[TASK TO COMPLETE]: Return each line of the records below that contains the word "agent".

Start of DATA EXTRACTS

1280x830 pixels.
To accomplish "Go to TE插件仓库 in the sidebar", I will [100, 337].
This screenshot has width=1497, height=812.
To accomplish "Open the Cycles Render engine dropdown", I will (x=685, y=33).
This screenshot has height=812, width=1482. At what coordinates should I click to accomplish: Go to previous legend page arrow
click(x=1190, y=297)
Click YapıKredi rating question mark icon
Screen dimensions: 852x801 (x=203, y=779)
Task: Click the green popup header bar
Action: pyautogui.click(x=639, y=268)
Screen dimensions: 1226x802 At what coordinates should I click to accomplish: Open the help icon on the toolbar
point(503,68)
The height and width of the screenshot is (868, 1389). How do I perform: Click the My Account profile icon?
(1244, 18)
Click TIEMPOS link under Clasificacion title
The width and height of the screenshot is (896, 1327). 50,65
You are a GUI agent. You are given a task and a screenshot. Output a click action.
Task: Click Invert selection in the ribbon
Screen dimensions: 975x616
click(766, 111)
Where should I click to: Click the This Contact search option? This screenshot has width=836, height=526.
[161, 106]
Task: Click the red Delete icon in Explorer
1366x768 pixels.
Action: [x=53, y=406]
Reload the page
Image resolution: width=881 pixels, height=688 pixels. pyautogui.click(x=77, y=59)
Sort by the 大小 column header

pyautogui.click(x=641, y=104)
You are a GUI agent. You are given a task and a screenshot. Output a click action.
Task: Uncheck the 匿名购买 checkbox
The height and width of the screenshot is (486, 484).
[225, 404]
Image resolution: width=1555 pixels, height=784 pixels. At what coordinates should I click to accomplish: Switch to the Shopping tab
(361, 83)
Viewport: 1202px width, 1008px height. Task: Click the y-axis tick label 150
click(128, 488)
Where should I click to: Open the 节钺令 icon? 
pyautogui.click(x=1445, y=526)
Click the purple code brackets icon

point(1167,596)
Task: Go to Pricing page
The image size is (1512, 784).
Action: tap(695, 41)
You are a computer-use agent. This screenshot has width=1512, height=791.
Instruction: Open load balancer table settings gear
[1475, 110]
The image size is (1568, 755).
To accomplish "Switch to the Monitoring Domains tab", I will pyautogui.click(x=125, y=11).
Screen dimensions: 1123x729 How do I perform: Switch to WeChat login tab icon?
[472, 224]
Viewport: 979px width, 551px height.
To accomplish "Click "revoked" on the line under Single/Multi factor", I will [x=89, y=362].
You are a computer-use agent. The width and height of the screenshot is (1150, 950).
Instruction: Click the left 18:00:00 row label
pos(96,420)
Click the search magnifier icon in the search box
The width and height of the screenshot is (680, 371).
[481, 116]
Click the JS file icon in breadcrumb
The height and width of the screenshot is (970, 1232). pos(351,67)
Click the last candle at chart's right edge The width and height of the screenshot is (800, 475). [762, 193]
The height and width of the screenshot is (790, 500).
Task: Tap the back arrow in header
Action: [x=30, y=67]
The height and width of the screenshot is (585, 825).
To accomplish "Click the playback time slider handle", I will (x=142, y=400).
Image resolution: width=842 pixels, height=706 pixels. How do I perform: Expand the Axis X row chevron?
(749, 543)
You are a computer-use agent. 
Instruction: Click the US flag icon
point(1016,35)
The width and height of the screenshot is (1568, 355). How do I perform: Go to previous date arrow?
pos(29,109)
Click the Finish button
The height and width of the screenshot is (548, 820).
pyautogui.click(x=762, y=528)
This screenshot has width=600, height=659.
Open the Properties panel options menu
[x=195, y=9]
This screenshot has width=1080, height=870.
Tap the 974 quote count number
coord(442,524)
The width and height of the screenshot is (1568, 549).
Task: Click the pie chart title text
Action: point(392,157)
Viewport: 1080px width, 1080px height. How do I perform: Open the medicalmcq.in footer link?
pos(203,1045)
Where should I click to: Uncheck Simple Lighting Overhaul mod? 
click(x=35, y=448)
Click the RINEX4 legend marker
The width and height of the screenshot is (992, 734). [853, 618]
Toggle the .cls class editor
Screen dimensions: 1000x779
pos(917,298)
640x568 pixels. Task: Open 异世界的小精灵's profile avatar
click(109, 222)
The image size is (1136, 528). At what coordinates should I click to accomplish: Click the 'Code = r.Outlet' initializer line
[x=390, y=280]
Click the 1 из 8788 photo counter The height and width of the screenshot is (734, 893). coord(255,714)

End of DATA EXTRACTS

[ANSWER SPACE]:
You are a GUI agent. You are given a task and a screenshot. Output a click action.
You are a GUI agent. You are given a task and a screenshot. Output a click action.
You are a computer-use agent. This screenshot has width=1512, height=791.
You are a computer-use agent. The width and height of the screenshot is (1150, 950).
You are a computer-use agent. 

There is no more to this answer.